ハーラン・エリスン編 伊藤典夫・他訳 『危険なヴィジョン1』 ハヤカワ文庫SF

 先に作品の方から。本書には八編の作品が収録されています。平均点は高いほうで、六編は楽しんで読むことができました。あとの二編は楽しくなかったのですが、これは半分僕の方に問題があるので何とも言えないですね。題材に興味を感じなかっただけですので。
 六編の中で白眉はフィリップ・ホセ・ファーマーの「紫年金の遊蕩者たち」です。他の作品よりも分量が多く、印象に残りやすいという面はあるのですが、それを差し置いても抜群の作品です。このアンソロジーに、タブーを打ち破るという目的があるのですが、この作品は事前にタブーをリストアップして、それを惜しみなく全て盛り込んでいるように思えます。物語のスピードも文体も各エピソードに合わせて緩急自在で、うまいと唸らされます。ところどころにくすっと笑えるエピソードがある点もポイントが高かったですね。

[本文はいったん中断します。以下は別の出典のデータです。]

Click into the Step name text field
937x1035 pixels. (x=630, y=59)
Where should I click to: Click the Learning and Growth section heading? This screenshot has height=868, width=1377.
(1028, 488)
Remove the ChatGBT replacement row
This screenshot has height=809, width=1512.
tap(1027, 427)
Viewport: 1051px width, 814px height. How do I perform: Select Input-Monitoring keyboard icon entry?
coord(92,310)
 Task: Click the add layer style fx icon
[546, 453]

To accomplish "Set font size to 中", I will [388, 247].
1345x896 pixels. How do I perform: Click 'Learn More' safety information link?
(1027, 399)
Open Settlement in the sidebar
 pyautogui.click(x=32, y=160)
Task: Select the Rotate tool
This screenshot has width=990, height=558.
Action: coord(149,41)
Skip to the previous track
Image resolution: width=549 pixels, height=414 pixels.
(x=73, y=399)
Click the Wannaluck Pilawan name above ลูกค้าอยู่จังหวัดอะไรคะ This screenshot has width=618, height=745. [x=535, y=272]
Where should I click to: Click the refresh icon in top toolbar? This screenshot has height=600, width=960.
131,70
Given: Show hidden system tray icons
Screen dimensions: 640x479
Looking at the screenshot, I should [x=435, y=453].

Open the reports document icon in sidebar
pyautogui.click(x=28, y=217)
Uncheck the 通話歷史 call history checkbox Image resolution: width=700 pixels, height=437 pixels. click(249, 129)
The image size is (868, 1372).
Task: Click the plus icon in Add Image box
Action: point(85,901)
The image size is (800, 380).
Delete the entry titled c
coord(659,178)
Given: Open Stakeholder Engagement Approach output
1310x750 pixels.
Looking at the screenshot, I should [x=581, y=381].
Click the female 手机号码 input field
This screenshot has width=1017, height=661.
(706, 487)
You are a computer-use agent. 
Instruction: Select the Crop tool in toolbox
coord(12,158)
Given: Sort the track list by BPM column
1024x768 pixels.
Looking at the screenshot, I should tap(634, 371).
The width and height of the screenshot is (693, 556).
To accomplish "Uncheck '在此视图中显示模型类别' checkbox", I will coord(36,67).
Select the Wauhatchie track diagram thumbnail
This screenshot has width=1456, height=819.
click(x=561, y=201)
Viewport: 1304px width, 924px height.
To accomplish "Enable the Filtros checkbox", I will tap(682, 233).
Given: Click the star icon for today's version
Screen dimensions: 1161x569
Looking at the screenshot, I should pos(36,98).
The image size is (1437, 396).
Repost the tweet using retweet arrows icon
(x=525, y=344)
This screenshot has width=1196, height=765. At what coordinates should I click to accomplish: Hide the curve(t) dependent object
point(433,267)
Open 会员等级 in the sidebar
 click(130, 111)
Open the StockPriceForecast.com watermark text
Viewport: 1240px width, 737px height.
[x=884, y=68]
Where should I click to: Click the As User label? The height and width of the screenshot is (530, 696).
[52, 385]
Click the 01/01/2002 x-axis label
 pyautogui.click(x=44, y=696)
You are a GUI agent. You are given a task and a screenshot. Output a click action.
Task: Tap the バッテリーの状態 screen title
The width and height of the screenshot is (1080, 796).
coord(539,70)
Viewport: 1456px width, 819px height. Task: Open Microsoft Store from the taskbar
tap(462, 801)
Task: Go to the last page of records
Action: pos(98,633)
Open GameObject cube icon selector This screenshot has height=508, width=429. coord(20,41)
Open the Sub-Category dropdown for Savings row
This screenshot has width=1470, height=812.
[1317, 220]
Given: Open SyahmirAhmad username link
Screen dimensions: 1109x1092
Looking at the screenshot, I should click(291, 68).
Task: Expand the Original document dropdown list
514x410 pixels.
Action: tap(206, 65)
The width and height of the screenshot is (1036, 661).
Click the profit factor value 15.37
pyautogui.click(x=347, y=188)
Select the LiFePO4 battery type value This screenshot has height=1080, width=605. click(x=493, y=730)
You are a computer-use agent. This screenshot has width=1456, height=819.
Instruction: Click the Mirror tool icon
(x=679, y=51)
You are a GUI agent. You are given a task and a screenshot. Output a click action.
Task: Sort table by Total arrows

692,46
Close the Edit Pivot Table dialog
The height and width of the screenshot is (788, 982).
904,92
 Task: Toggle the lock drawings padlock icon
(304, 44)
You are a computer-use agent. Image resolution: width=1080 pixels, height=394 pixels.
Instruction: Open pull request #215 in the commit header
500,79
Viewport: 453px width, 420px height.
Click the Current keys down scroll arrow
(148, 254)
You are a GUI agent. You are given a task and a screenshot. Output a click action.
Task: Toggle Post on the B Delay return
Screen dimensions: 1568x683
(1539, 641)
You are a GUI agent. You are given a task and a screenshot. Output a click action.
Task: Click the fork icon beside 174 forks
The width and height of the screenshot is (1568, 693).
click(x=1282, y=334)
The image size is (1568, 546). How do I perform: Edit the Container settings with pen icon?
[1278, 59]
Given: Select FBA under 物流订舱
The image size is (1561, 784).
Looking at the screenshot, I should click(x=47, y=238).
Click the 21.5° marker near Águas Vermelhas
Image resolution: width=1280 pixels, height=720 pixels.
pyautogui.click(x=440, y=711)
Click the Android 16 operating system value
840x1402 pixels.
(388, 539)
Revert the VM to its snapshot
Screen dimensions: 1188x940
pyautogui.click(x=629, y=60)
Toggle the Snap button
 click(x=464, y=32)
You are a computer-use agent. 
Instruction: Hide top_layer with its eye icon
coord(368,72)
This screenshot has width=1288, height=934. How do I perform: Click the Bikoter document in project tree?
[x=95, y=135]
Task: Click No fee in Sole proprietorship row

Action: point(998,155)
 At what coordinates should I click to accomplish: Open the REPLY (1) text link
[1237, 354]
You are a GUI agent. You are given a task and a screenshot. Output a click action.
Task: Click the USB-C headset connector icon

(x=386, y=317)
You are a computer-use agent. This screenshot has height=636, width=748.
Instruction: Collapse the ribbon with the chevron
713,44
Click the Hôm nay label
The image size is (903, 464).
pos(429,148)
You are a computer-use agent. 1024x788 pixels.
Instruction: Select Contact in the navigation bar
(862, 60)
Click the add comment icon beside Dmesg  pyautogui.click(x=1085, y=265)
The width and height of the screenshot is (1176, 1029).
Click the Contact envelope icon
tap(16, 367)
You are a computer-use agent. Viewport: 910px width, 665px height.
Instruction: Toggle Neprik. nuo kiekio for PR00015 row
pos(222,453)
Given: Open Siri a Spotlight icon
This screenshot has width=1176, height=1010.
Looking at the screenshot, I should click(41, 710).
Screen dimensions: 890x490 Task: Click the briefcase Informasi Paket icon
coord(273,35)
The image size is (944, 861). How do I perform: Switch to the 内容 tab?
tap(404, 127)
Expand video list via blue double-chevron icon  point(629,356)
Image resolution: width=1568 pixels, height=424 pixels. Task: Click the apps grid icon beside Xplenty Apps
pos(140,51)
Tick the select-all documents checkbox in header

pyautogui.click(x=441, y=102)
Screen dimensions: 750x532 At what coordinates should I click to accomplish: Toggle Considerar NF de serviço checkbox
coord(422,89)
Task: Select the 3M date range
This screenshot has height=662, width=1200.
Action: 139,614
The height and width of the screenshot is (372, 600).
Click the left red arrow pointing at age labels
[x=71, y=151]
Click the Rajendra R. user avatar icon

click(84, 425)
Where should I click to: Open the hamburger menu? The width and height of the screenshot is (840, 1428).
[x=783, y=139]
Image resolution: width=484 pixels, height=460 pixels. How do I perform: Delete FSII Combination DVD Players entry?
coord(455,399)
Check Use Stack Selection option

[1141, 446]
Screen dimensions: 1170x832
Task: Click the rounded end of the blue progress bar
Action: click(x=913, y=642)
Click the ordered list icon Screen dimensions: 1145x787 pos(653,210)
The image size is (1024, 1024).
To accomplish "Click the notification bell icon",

 それで本題です。作品以外に何があるかというと、まえがき、序文、あとがきです。これがおもしろい。アイザック・アシモフのまえがきはその1では10ページで出版当時までのSFの歴史を語ってくれているし、その2はげらげら笑ってしまいました。序文ではハーラン・エリスンの情熱の文章が読めます。また、各作品についても序文とあとがきがついています。仲の良いロバート・シルヴァーバーグに対しての序文と、あまり知らないブライアン・オールディスへの序文との対比がおもしろいですね。なんか物足りなそうな感じが文章からにじみ出ています。「紫年金の遊蕩者たち」をのぞいて考えてみると、作品よりもまえがきなどの方がおもしろかったような気がします。まあでも傲慢で低身長のエリスン編のアンソロジーなのだし、ちょうどいいのかもしれませんね。